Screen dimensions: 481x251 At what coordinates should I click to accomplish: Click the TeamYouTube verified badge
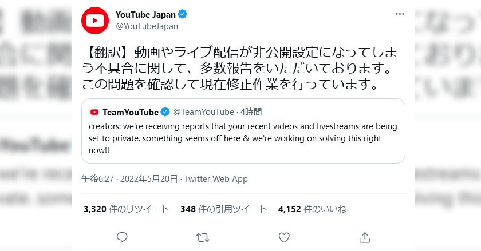coord(165,112)
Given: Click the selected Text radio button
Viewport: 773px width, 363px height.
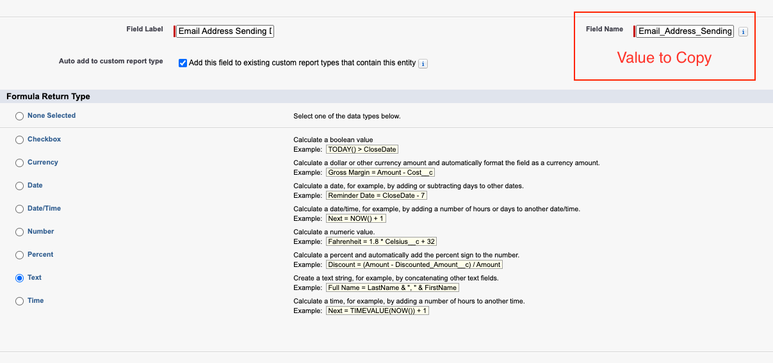Looking at the screenshot, I should click(19, 278).
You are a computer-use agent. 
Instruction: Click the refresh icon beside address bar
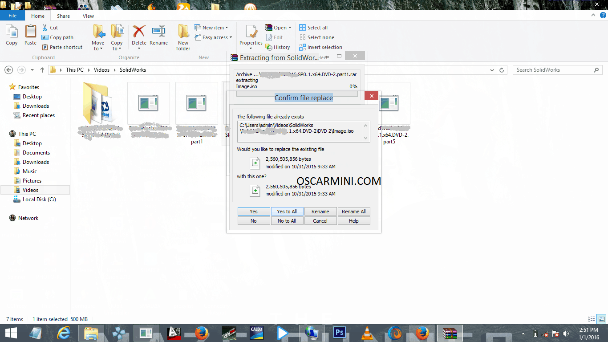[502, 70]
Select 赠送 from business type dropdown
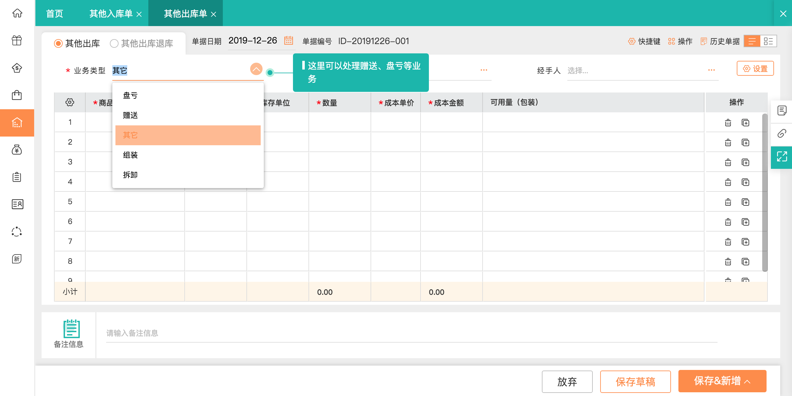 tap(130, 115)
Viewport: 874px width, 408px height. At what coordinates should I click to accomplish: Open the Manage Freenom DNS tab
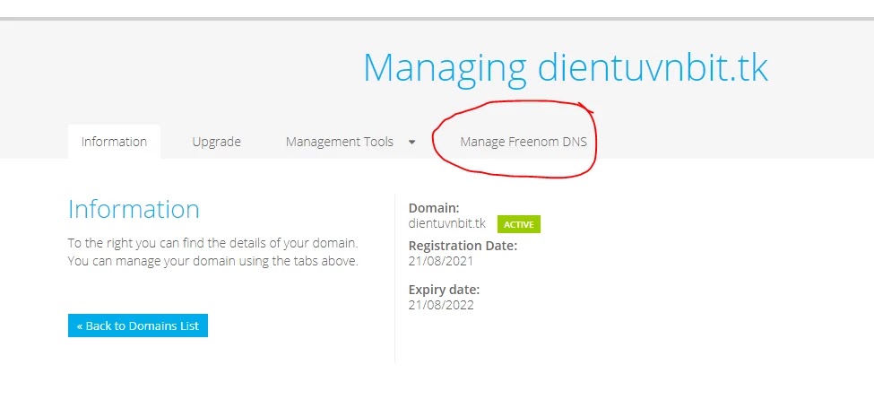pyautogui.click(x=524, y=142)
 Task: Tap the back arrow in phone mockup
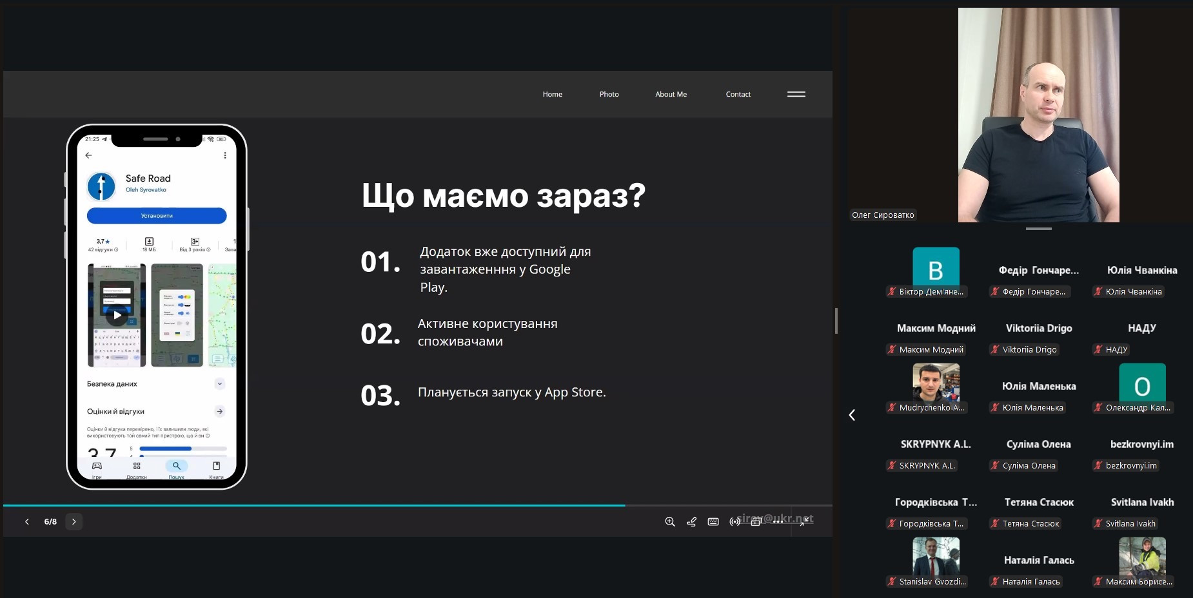tap(89, 155)
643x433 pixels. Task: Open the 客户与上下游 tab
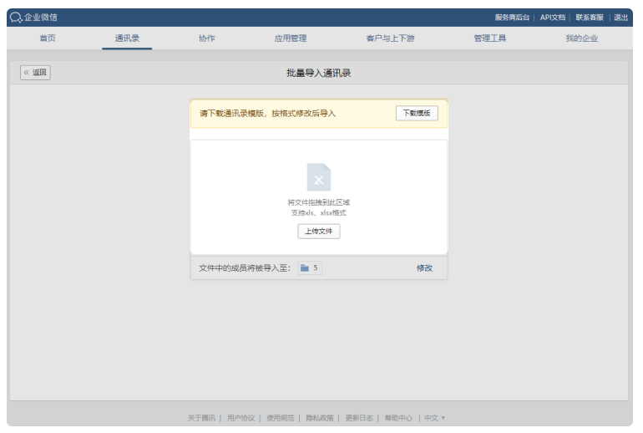pyautogui.click(x=390, y=38)
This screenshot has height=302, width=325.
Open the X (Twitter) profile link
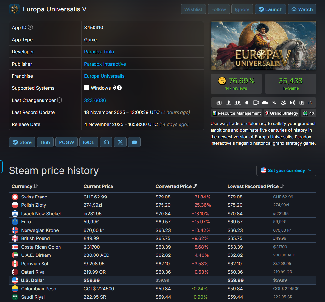pyautogui.click(x=120, y=142)
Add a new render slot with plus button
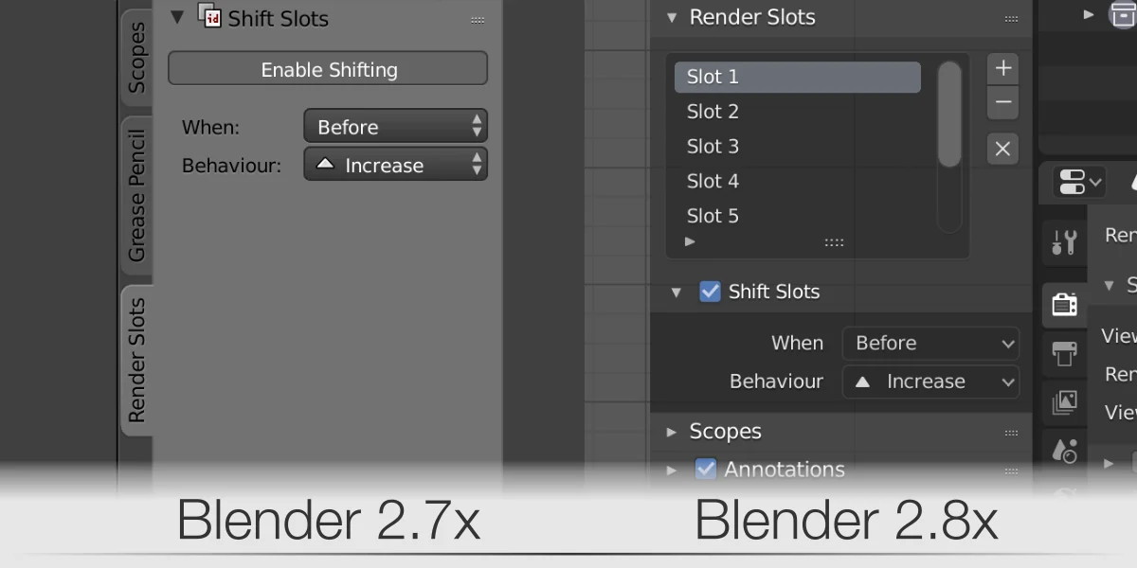 pos(1002,67)
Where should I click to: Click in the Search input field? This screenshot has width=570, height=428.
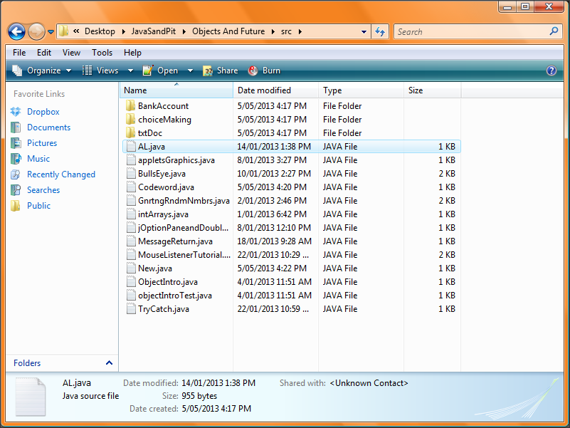(x=470, y=31)
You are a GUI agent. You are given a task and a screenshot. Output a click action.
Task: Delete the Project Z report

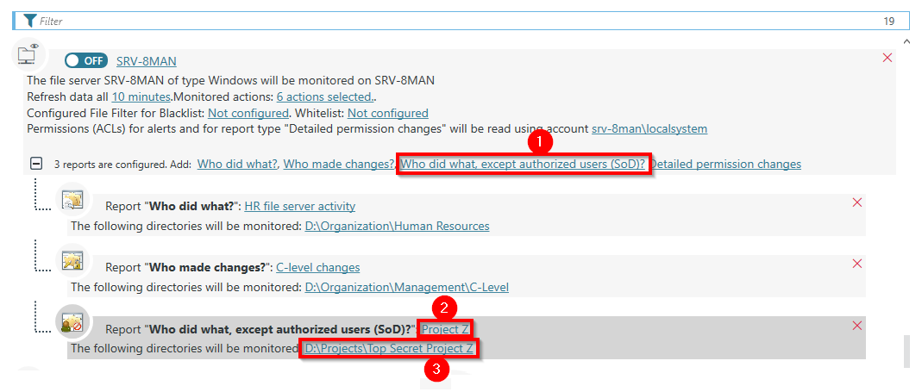856,326
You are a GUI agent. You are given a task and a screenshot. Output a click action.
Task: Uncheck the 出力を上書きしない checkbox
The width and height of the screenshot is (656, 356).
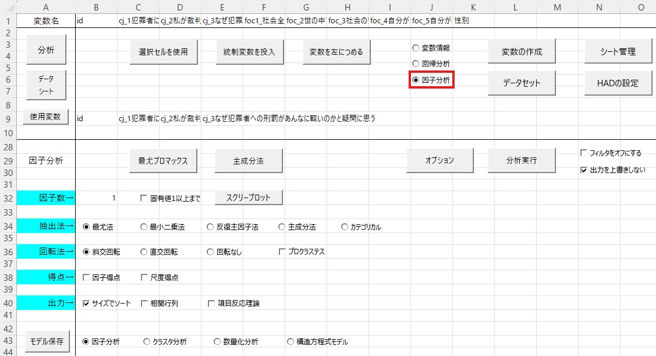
▬▬▬▬▬▬
● **Work required**
Could you repeat the data exactly, omitting its pictures?

● **Response to the exercise**
Screen dimensions: 481x251 At what coordinates should I click to accomplish: Click the TeamYouTube verified badge
coord(165,112)
Given: Click the selected Text radio button
Viewport: 773px width, 363px height.
Looking at the screenshot, I should click(19, 278).
You are a computer-use agent. 
Instruction: Click the refresh icon beside address bar
[502, 70]
Select 赠送 from business type dropdown
 tap(130, 115)
Viewport: 874px width, 408px height. At what coordinates should I click to accomplish: Open the Manage Freenom DNS tab
pyautogui.click(x=524, y=142)
 Task: Tap the back arrow in phone mockup
tap(89, 155)
643x433 pixels. Task: Open the 客户与上下游 tab
pyautogui.click(x=390, y=38)
This screenshot has height=302, width=325.
Open the X (Twitter) profile link
pyautogui.click(x=120, y=142)
Add a new render slot with plus button
 pos(1002,67)
Where should I click to: Click in the Search input field? This screenshot has width=570, height=428.
(x=470, y=31)
You are a GUI agent. You are given a task and a screenshot. Output a click action.
Task: Delete the Project Z report

856,326
You are a GUI agent. You are given a task and a screenshot. Output a click action.
Task: Uncheck the 出力を上書きしない checkbox
The width and height of the screenshot is (656, 356).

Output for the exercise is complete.